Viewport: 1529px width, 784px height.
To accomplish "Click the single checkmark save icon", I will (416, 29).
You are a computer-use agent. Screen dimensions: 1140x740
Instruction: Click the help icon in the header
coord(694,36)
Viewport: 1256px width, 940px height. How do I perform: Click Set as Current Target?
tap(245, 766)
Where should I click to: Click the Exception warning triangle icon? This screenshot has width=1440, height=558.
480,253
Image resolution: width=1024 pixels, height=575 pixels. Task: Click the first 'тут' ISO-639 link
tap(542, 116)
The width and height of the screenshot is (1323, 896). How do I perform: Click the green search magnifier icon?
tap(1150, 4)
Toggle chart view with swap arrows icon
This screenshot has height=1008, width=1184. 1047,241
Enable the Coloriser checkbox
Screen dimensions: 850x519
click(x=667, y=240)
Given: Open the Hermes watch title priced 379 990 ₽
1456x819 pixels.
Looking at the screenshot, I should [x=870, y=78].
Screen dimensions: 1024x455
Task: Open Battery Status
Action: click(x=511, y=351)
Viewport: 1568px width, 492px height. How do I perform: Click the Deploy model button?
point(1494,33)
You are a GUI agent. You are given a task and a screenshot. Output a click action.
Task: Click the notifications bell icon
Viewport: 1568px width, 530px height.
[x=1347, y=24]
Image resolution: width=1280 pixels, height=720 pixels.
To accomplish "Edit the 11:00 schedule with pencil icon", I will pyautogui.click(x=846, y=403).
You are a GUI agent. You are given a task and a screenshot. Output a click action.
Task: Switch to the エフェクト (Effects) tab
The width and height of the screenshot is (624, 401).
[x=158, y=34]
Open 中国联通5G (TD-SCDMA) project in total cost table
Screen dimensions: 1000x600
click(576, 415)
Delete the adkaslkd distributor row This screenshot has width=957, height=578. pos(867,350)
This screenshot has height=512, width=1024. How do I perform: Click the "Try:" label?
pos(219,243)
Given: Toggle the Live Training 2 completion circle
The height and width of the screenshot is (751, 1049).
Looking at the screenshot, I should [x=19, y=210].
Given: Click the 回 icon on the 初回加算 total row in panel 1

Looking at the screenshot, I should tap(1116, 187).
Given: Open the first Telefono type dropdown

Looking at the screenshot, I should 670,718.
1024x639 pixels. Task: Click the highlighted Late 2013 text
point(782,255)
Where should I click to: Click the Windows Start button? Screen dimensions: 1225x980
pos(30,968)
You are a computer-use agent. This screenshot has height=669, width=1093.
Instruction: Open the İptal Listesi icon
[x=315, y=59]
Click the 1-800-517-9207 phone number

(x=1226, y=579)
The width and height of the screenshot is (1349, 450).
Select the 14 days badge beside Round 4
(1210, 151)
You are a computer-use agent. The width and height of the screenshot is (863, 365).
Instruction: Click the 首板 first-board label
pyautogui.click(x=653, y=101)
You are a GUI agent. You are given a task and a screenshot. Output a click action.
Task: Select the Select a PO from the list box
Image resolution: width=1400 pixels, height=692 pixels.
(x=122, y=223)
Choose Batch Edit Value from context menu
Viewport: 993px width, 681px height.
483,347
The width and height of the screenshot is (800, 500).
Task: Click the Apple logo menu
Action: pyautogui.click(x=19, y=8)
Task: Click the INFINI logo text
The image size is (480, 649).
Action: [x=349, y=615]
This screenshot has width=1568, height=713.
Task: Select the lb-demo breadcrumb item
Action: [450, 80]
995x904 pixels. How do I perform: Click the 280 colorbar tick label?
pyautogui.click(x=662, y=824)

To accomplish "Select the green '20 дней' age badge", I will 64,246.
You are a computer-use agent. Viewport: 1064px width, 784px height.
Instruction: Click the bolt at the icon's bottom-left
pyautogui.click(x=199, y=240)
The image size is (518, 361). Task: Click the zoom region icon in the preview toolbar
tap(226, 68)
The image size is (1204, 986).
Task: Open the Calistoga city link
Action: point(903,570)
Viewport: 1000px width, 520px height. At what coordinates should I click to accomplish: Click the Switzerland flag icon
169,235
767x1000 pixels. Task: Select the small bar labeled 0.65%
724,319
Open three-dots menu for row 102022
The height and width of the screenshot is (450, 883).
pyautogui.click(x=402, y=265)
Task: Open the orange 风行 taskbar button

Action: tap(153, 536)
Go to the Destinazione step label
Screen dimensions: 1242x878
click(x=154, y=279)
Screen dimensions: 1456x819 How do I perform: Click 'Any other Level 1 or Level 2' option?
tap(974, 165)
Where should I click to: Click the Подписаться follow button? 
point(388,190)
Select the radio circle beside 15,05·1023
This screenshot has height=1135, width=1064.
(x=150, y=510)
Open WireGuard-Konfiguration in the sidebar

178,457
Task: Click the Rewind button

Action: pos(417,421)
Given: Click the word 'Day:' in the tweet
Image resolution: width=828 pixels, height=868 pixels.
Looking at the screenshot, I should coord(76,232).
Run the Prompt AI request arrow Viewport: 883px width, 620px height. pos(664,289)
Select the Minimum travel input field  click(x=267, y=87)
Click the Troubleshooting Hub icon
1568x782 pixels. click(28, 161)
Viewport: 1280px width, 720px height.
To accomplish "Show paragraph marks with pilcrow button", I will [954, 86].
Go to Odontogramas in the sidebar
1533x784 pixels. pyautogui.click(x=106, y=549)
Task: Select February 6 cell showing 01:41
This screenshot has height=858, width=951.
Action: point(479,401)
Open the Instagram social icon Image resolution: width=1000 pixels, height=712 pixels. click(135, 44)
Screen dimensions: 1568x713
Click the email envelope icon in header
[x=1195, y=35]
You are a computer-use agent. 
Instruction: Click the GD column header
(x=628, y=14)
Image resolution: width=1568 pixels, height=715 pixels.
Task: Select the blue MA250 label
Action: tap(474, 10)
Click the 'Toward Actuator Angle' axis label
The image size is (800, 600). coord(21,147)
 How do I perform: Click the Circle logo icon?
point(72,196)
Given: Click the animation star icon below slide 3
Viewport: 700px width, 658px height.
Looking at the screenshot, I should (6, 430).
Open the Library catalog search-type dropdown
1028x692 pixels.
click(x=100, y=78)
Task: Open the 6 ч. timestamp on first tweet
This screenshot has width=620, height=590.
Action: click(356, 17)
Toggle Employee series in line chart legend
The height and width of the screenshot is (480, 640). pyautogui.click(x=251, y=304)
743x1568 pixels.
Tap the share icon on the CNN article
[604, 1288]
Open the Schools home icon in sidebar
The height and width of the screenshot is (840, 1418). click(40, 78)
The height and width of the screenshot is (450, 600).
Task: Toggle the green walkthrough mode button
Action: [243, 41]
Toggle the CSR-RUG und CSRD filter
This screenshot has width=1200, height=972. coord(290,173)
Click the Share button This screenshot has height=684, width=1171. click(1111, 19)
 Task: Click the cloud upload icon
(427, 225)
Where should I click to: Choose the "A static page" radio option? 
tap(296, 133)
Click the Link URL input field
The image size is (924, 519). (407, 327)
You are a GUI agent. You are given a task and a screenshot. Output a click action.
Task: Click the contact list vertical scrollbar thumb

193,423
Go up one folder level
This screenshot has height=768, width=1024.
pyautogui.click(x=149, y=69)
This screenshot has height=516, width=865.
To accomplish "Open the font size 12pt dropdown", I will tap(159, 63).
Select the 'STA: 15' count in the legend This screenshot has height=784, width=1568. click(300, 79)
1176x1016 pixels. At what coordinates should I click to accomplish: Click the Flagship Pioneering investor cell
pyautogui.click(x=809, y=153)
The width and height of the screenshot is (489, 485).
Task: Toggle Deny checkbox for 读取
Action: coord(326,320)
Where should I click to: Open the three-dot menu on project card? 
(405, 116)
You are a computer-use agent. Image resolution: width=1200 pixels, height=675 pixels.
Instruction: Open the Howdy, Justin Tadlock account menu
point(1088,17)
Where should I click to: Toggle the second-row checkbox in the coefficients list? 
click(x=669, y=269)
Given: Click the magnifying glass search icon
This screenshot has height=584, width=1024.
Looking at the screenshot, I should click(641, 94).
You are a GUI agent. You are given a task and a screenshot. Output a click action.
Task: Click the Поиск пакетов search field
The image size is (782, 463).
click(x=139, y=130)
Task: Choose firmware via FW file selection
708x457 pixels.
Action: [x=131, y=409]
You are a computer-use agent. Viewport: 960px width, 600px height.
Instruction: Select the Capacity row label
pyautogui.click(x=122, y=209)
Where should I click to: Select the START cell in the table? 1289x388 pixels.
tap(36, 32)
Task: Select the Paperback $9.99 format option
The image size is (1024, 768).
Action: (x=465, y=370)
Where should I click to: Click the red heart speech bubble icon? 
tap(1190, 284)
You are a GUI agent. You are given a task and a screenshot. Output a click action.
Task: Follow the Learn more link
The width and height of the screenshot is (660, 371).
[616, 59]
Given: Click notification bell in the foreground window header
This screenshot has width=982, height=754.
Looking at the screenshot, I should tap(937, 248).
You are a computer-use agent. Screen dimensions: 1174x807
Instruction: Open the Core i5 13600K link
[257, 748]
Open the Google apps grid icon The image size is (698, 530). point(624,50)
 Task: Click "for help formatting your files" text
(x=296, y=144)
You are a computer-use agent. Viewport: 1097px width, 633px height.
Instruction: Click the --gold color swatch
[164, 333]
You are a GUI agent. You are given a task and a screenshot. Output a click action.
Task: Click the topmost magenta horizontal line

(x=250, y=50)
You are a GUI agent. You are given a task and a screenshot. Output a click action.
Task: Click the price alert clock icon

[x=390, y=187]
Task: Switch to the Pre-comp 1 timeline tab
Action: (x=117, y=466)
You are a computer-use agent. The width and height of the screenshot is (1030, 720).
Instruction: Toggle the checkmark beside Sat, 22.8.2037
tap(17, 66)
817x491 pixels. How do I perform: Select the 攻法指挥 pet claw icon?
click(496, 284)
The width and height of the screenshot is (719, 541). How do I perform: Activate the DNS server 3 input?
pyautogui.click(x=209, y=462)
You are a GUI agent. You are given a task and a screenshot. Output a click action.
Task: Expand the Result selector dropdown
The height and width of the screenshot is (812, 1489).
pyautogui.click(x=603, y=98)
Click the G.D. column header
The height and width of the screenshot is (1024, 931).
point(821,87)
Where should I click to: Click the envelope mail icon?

> TO DO
Show every line from the listing above in which the string "computer" appears.

> RESULT FOR THIS EXERCISE
You are a computer-use agent. Screen dimensions: 1140x740
You are a computer-use agent. This screenshot has height=669, width=1093.
You are a computer-use agent. The width and height of the screenshot is (863, 365).
You are a computer-use agent. Viewport: 1064px width, 784px height.
You are a computer-use agent. 
You are a computer-use agent. Image resolution: width=1200 pixels, height=675 pixels.
You are a computer-use agent. Viewport: 960px width, 600px height.
You are a computer-use agent. Screen dimensions: 1174x807
You are a computer-use agent. Viewport: 1097px width, 633px height.
You are a computer-use agent. The width and height of the screenshot is (1030, 720).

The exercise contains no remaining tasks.